Document section:
....

Is Garden Leave a Bad Thing? Pay, Rights, and Limits
Garden leave keeps you on the payroll but limits what you can do. Here's what to expect with pay, duties, and your rights during this period.
Garden leave keeps you on the payroll but limits what you can do. Here's what to expect with pay, duties, and your rights during this period.
Garden leave is not inherently good or bad — it depends on your situation. When your employer places you on garden leave, you stop coming to work but remain on the payroll with full salary and benefits until your notice period ends. For employees with long notice periods or generous compensation packages, this can mean weeks or months of paid time off. For those eager to start a new role immediately, the enforced waiting period can feel like a professional setback. Most garden leave periods last between 30 and 90 days, though some stretch to six months.
Garden leave typically kicks in after you resign or are let go, when your employer decides it would rather pay you to stay home than have you in the office during your remaining notice period. The name comes from the idea that you might spend the time tending your garden — though in practice you can do whatever you like, within certain limits. Your employer invokes a garden leave clause (which must already exist in your employment contract) to remove you from day-to-day operations while keeping you technically employed.

....

Supplied data:
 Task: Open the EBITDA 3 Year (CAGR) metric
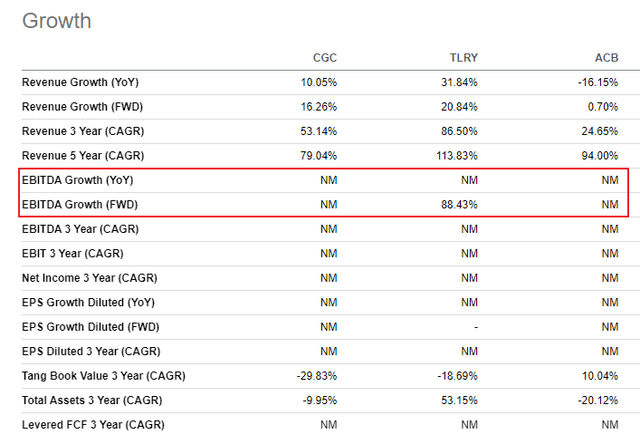click(x=76, y=229)
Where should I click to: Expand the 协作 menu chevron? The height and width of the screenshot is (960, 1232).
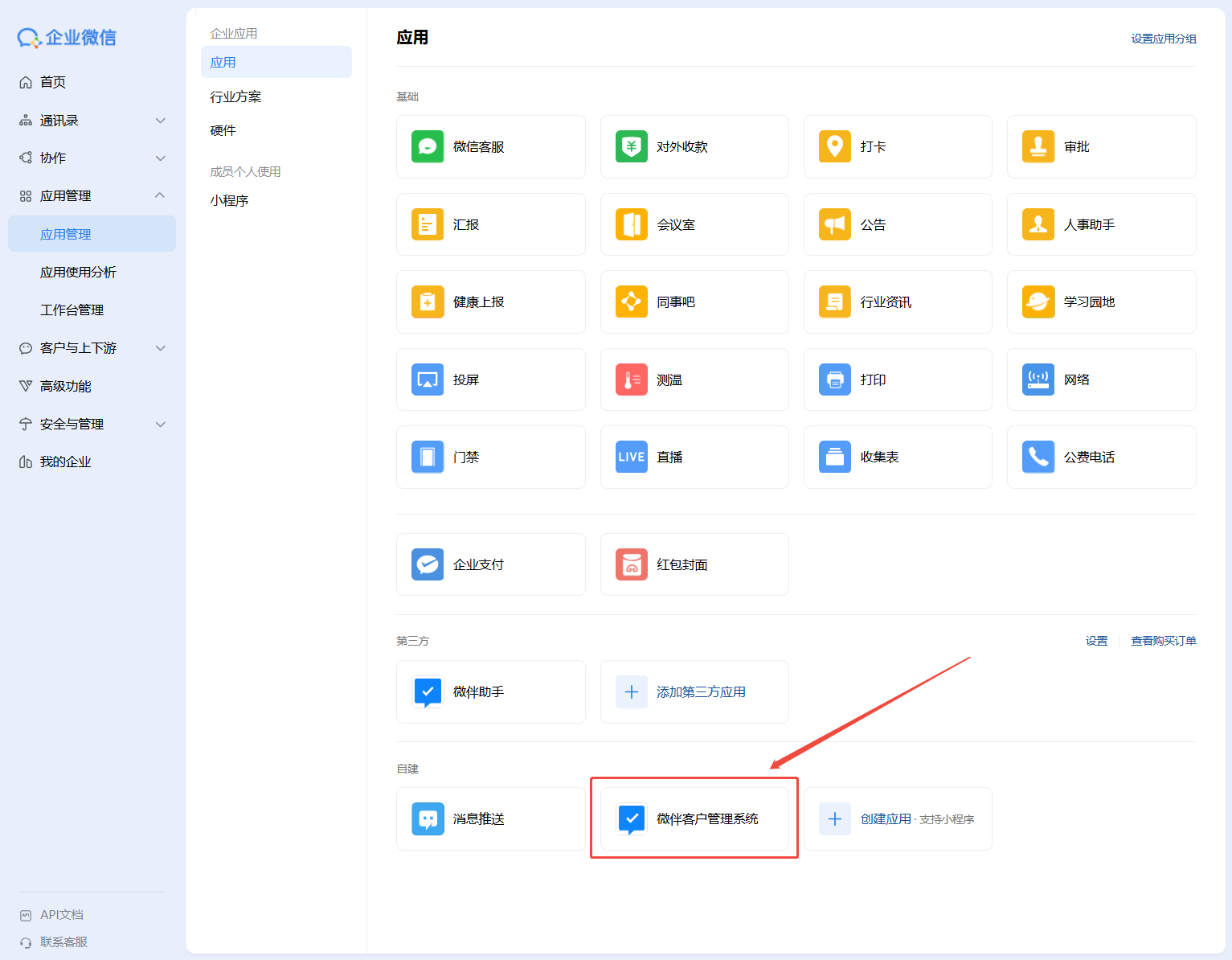click(x=160, y=158)
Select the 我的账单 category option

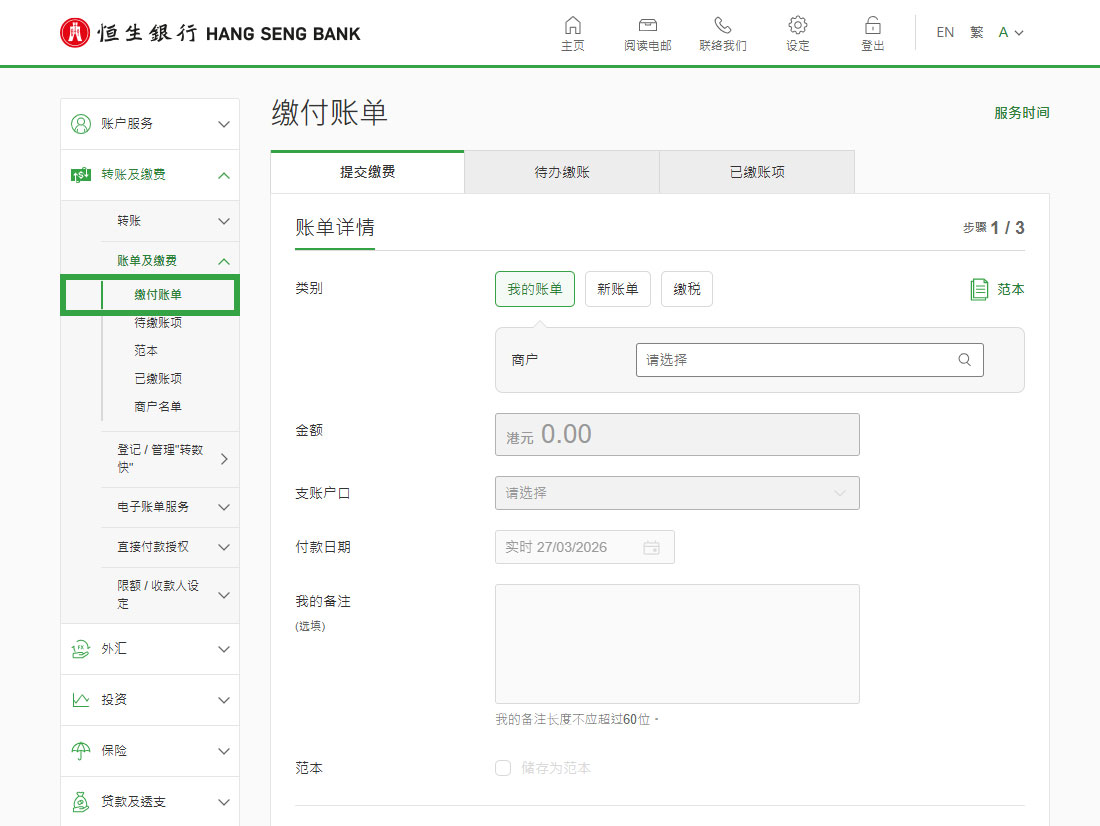(535, 289)
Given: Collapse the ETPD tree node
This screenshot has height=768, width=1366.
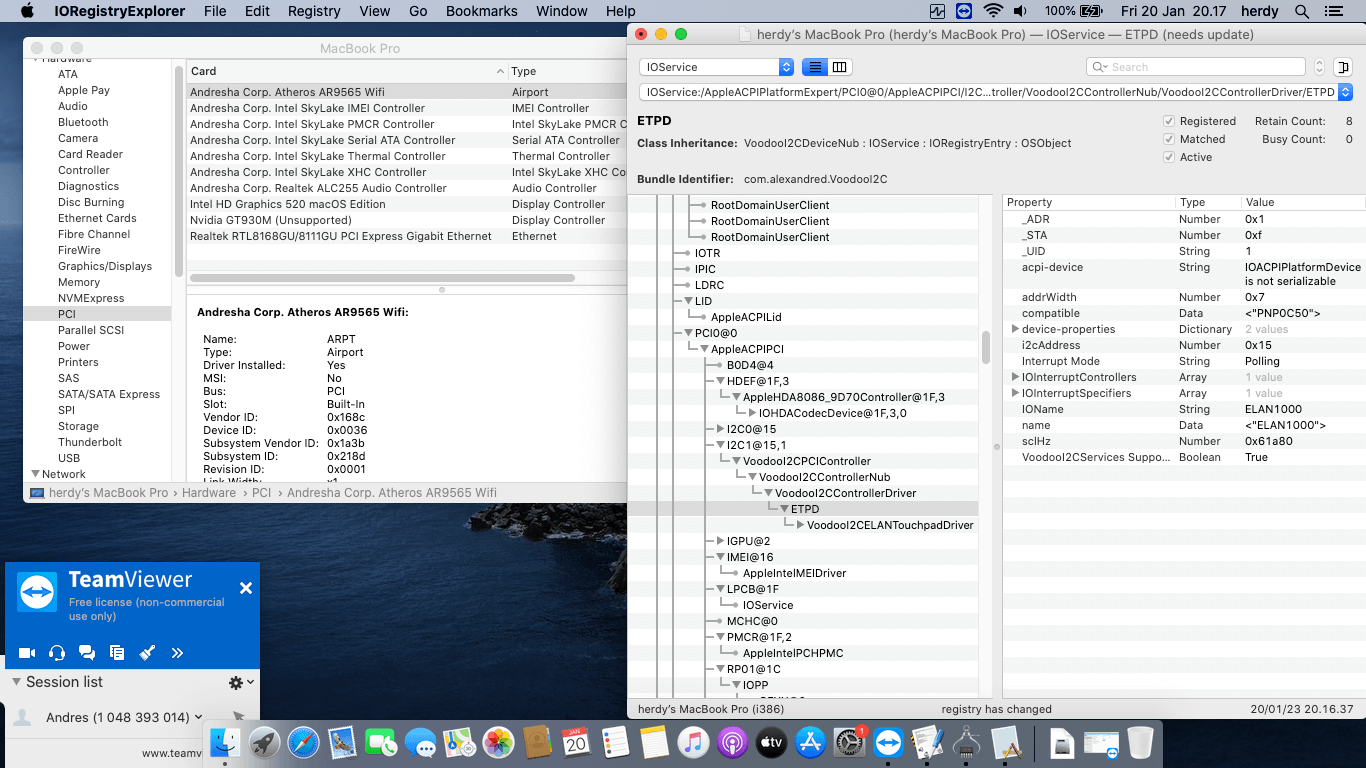Looking at the screenshot, I should [x=784, y=509].
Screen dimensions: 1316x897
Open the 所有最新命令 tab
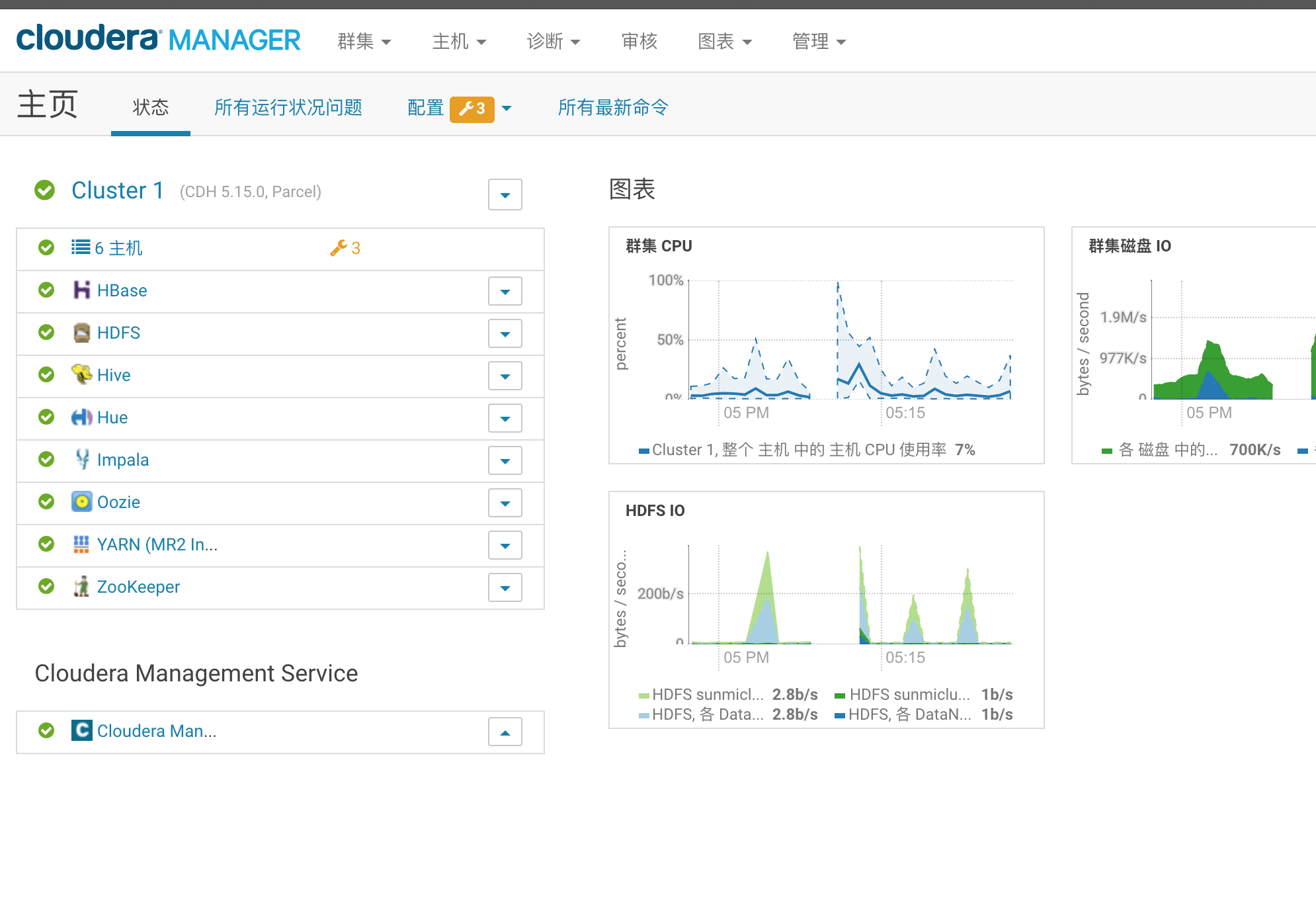tap(613, 108)
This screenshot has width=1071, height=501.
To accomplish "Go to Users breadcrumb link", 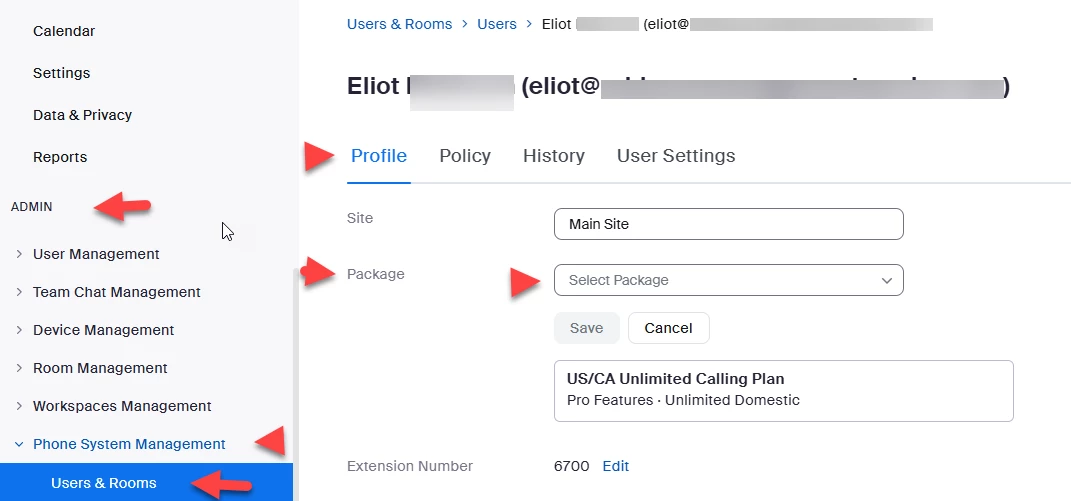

....

What to work on: Reproduce word for word the part of the garden leave text that begins at the words "Is Garden Leave" and stops after "to six months.".

Output below:
Is Garden Leave a Bad Thing? Pay, Rights, and Limits
Garden leave keeps you on the payroll but limits what you can do. Here's what to expect with pay, duties, and your rights during this period.
Garden leave keeps you on the payroll but limits what you can do. Here's what to expect with pay, duties, and your rights during this period.
Garden leave is not inherently good or bad — it depends on your situation. When your employer places you on garden leave, you stop coming to work but remain on the payroll with full salary and benefits until your notice period ends. For employees with long notice periods or generous compensation packages, this can mean weeks or months of paid time off. For those eager to start a new role immediately, the enforced waiting period can feel like a professional setback. Most garden leave periods last between 30 and 90 days, though some stretch to six months.